Enable replicators to track schema changes using filters and force commits between commands that arrive on replicas

GoogleCodeExporter commented 9 years ago

1. To which tool/application/daemon will this feature apply?

Tungsten Replicator

2. Describe the feature in general

When loading a data warehouse such as Hadoop or Vertica we need the ability to 
force a commit when table schema changes.  In particular changing table columns 
invalidates the currently open CSV file and will cause an error.  We want to 
force a commit and clear the table definition to cure this. 

3. Describe the feature interface

Replicators will support two new filters to help with schema change management. 

schemachange - A Java filter that looks for operations on schemas (e.g. CREATE 
SCHEMA) and tables (e.g., ALTER TABLE or DROP TABLE).  It annotates the 
containing transaction metadata with the flag "schema_change" and adds metadata 
to DDL statements to identify schema, table, and operation type.   This is best 
executed on the master at the time transactions are generated. 

monitorschemachange - A Javascript filter to log such schema changes and 
optionally at the 'force_commit' flag to transactions to ensure an immediate 
commit.  This is best executed on the applier on a slave. 

4. Give an idea (if applicable) of a possible implementation

Filters will be implemented as described above. 

5. Describe pros and cons of this feature.

5a. Why the world will be a better place with this feature.

It will enable batch loading to handle schema changes without forcing planned 
downtime or somehow coordinating between the upstream extractor and downstream 
appliers. 

5b. What hardship will the human race have to endure if this feature is
implemented.

Schema change introduces a number of complex problems.  This feature is the 
beginning of a series of improvements to grapple with it on a large scale in a 
way that decouples transaction producers and consumers.  It is not the last 
improvement in this area.  

6. Notes

This feature depends on Issue 858.

Original issue reported on code.google.com by robert.h...@continuent.com on 14 Apr 2014 at 5:36

GoogleCodeExporter commented 9 years ago

This feature is now implemented.  Here is a description including notes on 
testing.  

1. Filter implementations.  This feature adds two filters as described in the 
feature description. 

schemachange - A Java filter to detect schema changes by parsing statements and 
create permanent annotations on the statements. This filter also detects 
truncate statements. Here is the general behavior.
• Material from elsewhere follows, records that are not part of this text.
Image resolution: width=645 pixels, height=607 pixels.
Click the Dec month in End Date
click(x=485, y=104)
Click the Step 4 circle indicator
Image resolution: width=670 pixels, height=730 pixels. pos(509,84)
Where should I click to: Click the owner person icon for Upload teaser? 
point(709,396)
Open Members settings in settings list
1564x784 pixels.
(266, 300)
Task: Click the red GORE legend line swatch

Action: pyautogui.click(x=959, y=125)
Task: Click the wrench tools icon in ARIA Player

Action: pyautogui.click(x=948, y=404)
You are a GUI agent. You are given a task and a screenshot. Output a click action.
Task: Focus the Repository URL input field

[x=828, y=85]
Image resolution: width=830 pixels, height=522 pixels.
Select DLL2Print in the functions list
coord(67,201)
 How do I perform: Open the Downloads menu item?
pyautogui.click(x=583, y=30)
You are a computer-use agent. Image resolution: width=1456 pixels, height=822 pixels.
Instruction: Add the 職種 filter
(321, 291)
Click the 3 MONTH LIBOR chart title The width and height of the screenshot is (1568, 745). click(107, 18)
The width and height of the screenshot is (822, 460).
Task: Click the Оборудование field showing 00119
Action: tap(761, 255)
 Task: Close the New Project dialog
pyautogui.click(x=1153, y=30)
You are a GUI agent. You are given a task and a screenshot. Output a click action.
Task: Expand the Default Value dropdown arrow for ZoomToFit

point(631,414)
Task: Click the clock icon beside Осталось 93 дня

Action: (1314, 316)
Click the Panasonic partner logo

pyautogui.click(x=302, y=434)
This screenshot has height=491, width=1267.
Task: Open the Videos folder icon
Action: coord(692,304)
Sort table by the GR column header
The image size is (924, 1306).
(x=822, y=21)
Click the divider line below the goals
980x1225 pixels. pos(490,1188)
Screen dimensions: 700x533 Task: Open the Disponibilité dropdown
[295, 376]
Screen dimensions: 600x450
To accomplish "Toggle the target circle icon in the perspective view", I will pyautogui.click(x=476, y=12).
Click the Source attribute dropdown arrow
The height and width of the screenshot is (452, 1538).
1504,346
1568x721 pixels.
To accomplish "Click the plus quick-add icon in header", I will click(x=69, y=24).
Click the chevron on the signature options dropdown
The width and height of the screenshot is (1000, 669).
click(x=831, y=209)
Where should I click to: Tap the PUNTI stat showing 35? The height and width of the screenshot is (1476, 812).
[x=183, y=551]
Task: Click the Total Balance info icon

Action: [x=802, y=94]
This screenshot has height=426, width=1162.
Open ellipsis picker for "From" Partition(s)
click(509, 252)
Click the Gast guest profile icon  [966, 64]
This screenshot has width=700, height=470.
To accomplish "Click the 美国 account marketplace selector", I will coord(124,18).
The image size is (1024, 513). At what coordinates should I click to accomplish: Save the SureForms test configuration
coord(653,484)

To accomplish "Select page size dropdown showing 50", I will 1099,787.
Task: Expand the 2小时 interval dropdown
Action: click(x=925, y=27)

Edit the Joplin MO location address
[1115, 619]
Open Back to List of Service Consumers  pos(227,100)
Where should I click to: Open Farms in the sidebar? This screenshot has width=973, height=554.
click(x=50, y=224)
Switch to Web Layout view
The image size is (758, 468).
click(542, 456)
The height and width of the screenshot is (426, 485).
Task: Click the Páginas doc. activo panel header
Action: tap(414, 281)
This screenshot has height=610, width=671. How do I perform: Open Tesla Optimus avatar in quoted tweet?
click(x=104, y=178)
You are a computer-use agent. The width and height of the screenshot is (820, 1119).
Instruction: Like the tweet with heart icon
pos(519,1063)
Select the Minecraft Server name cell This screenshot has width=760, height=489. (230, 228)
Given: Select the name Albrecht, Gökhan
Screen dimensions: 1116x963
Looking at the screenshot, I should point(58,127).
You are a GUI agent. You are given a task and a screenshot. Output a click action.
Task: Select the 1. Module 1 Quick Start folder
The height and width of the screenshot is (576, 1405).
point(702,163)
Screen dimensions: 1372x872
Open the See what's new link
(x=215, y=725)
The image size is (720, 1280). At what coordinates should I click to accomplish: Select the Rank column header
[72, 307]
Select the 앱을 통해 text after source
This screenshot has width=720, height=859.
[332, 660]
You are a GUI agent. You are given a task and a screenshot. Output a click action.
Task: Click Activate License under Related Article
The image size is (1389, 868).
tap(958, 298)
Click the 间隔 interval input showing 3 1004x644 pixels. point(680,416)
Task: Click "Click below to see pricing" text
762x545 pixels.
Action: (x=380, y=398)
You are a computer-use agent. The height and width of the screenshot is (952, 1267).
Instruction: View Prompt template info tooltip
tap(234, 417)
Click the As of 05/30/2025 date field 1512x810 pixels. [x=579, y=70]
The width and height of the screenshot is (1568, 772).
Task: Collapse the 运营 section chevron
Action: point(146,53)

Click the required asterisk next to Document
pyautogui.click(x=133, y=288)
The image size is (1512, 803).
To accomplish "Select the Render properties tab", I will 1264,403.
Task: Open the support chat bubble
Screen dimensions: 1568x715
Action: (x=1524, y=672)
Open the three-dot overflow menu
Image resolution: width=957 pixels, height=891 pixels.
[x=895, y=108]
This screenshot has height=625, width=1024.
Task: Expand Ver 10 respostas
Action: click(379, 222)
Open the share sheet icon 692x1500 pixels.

a.) Any statement that affects the logical schema of the table, such as 
CREATE/DROP SCHEMA, CREATE/DROP TABLE, or ALTER causes the annotation 
##schema_change to be added to the event metadata.

b.) Similarly any statement that is a table TRUNCATE operate causes the 
annotation ##truncate to be added to the event metadata. 

c.) In both cases the operation type, schema name, and table name (if 
appropriate) are added to the statement metadata.

monitorschemachange - A Javascript filter to log changes detected by the 
schemachange filter and optionally force a commit when such a change is 
processed.  

2. Installation.  Filters can be installed anywhere that is convenient with the 
caveat that schemachange must run before monitorschemachange for the latter to 
work.  Here is a sample installation.  

a.) Install schemachange on master as in the following example.  This way the 
schema annotations are visible in the log. 

tools/tpm install batch1 \
...
  --svc-extractor-filters=colnames,pkey,schemachange \
...
  --start-and-report

b.) Install monitorschemachange on the slave applier stage.  This logs the 
changes on the slave and causes a commit only in the final stage.  

tools/tpm install batch1 \
...
  --svc-applier-filters=monitorschemachange \
...
  --start-and-report

3. To test schemachange filter operation, enter the following types of 
statements: 

CREATE SCHEMA bar
DROP SCHEMA bar
CREATE TABLE foo
DROP TABLE foo
ALTER TABLE foo ADD COLUMN data1 varchar(30)
ALTER TABLE foo DROP COLUMN data1

All of these should generate annotations on transactions stored in the THL like 
the following example for ALTER TABLE.  Note the 'schema_change' annotation on 
the transaction and the ##operation, ##schema, and ##table on the statement. 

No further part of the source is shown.